FIGURE 7:

Bub1 localization to spindles and de novo assembled kinetochores. Cells expressing Bub1-3×mCherry, GFP-Tub1, and TetR-GFP and bearing MET3pr-CDC20 and GAL1pr-CEN3-TetOs were grown for 3 h at 25°C in YP medium plus 2 mM methionine, 2% raffinose, and 2% galactose to synchronize cells in metaphase and inactivate CEN3. The cells were then released into synthetic medium plus 2 mM methionine containing 2% glucose at 25°C to reactivate CEN3 and then analyzed by epifluorescence microscopy beginning 5 min later, taking z-stacks every 10 s. Representative deconvolved, Gaussian-filtered MIPs are shown in A and E. Scale bars, 1 μm.

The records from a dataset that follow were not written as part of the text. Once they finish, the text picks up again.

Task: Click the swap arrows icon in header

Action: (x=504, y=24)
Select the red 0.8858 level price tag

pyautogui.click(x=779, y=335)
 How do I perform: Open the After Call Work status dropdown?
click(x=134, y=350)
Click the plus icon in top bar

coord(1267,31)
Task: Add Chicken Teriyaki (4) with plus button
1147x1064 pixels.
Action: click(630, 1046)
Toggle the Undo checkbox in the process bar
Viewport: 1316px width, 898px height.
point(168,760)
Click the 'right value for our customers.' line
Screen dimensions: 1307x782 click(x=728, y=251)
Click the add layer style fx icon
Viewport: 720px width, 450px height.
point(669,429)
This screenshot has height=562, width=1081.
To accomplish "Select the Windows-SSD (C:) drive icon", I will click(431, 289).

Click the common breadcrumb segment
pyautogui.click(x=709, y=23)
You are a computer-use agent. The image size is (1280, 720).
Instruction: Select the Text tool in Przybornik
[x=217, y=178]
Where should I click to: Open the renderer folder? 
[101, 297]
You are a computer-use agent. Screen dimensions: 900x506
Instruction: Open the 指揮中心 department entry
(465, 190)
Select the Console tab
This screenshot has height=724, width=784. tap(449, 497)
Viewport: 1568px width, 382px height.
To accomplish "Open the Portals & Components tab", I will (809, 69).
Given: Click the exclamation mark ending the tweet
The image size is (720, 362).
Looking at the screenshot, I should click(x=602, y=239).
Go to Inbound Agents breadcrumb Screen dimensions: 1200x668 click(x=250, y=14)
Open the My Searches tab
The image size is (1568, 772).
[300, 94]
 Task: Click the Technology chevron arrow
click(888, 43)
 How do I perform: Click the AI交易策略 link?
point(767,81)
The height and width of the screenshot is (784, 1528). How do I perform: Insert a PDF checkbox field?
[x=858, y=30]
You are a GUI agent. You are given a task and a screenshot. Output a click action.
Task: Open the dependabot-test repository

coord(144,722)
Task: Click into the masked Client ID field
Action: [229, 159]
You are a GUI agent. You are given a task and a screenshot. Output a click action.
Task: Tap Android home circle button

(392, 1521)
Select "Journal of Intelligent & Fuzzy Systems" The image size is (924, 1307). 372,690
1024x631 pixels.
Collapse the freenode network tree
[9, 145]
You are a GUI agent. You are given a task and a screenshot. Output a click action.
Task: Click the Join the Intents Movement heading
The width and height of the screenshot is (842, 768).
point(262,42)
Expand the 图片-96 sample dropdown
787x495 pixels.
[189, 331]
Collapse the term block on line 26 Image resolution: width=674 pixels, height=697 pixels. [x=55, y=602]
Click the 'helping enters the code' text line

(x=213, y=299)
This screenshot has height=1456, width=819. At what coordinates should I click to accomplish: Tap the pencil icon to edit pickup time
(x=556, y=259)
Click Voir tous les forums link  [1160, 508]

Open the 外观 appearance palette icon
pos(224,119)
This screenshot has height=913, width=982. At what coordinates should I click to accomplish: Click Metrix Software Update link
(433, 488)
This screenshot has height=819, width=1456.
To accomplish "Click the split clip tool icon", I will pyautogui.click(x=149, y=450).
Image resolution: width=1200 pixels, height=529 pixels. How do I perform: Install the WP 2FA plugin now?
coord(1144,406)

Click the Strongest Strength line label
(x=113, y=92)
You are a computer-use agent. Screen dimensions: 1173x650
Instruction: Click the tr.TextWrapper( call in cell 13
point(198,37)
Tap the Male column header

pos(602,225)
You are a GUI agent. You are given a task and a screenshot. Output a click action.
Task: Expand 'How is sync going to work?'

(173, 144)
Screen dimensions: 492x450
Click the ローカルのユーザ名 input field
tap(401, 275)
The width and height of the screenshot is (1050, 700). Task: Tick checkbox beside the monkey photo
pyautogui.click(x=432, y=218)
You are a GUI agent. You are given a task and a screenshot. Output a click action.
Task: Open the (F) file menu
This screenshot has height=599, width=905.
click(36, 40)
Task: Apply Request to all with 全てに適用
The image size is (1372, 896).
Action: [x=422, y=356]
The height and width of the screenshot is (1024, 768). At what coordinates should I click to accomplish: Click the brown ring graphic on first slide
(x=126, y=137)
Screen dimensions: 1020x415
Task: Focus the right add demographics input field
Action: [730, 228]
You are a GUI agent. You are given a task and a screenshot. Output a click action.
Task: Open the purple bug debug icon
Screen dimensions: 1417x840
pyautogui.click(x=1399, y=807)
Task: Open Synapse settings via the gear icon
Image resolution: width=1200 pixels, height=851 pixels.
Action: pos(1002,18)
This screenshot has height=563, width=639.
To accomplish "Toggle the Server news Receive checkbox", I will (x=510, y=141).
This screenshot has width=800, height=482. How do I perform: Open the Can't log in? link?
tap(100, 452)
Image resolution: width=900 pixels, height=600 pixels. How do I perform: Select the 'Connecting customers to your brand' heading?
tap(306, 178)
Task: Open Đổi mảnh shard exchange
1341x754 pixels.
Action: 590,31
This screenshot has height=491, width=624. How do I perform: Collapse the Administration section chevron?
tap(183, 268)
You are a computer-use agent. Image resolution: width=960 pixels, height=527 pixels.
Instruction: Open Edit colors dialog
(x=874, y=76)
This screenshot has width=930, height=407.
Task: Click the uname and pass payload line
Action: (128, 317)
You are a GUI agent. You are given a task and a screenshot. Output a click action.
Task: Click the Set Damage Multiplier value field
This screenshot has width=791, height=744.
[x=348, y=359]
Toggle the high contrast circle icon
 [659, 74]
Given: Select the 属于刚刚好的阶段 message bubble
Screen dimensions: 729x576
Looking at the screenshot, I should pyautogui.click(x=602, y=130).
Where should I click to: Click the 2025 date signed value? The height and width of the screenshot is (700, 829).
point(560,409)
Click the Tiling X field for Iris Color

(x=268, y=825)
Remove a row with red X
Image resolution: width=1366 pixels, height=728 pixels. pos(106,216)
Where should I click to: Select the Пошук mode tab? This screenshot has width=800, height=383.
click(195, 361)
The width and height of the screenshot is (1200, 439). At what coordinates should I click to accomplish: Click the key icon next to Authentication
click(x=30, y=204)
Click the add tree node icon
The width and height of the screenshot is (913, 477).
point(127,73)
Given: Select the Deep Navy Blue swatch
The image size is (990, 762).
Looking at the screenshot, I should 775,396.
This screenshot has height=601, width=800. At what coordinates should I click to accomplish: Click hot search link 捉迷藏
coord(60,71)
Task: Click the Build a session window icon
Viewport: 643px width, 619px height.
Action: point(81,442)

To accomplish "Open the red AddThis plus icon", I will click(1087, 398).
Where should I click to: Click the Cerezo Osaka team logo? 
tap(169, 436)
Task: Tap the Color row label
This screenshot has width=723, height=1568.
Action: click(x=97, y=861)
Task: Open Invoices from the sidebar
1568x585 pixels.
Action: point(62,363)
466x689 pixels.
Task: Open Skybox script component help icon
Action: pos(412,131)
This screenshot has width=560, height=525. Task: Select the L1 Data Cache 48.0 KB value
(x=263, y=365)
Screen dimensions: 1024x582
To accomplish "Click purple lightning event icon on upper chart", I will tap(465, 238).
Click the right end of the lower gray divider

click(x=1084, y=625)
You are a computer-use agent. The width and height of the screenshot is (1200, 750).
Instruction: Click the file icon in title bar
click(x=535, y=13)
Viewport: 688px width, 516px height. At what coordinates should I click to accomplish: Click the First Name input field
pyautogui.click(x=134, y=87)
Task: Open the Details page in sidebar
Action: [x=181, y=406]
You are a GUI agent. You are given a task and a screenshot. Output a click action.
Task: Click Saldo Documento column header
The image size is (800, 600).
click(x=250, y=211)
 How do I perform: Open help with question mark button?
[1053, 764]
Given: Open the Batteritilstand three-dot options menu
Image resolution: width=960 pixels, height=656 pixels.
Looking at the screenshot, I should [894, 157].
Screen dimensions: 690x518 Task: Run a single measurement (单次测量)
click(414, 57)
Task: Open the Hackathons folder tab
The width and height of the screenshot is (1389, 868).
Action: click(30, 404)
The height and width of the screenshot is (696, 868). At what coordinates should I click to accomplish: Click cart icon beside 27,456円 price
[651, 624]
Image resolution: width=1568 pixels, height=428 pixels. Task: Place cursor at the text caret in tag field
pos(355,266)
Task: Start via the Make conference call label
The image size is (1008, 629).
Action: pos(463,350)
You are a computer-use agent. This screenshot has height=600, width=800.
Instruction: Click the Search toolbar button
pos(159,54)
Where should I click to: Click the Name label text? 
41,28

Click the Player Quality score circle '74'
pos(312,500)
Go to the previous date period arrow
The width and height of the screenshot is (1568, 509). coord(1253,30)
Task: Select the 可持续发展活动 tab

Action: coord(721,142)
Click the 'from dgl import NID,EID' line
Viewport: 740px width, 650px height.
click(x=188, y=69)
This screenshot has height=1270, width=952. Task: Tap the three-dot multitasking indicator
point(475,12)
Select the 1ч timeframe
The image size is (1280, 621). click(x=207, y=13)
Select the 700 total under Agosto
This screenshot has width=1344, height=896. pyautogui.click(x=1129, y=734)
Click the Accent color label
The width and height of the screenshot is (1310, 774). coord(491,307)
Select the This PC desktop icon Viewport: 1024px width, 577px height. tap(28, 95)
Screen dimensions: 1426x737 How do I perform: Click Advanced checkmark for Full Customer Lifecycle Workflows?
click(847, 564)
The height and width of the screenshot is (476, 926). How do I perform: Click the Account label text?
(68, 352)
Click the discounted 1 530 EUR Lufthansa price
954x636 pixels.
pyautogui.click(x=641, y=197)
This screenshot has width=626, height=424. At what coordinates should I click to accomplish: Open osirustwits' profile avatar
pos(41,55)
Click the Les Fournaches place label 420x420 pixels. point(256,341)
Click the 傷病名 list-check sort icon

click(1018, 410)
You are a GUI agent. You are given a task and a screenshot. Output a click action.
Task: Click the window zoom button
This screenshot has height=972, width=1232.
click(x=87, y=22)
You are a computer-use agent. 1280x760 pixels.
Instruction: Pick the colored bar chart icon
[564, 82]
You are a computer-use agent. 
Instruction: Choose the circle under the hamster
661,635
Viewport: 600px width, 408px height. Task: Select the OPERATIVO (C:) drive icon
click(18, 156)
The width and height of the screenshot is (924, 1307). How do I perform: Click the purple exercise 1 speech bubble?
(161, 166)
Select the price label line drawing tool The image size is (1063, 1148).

The blue dashed boxes surrounding the first frames of A and E highlight the corresponding regions of the expanded views shown in Supplemental Figure S7, B and C, and Supplemental Videos S8 and S9. (A) Time series showing the accumulation of Bub1-3×mCherry at the reactivated centromeres and its disappearance from the spindle, marked by GFP-Tub1 (Supplemental Video S8). (B) Kymographs from the cell in A, made from 15 × 15 boxes approximately centered on the centromeres (top) and 19 × 19 boxes approximately centered on the spindle (bottom). (C) Absolute (i.e., not normalized) intensity of Bub1 at the centromeres and spindle shown in A and B. (D) Absolute intensity of Bub1 at the centromeres and spindle, averaged across the cells in which Bub1 recruitment to the centromeres was accompanied by its disappearance from the spindle. Error bars represent SD. (E) Time series of a cell in which Bub1 alternately accumulated at the centromeres or the spindle and its accumulation at one site was accompanied by its disappearance from the other site (Supplemental Video S9). (F) Kymographs from the cell in E, made as in B. (G) Absolute intensity of Bub1 (not normalized) at the centromeres and spindle shown in D and E. Arrows above the graph refer mark the frames depicted in E. Color-coded sliding window averages of five frames are also shown.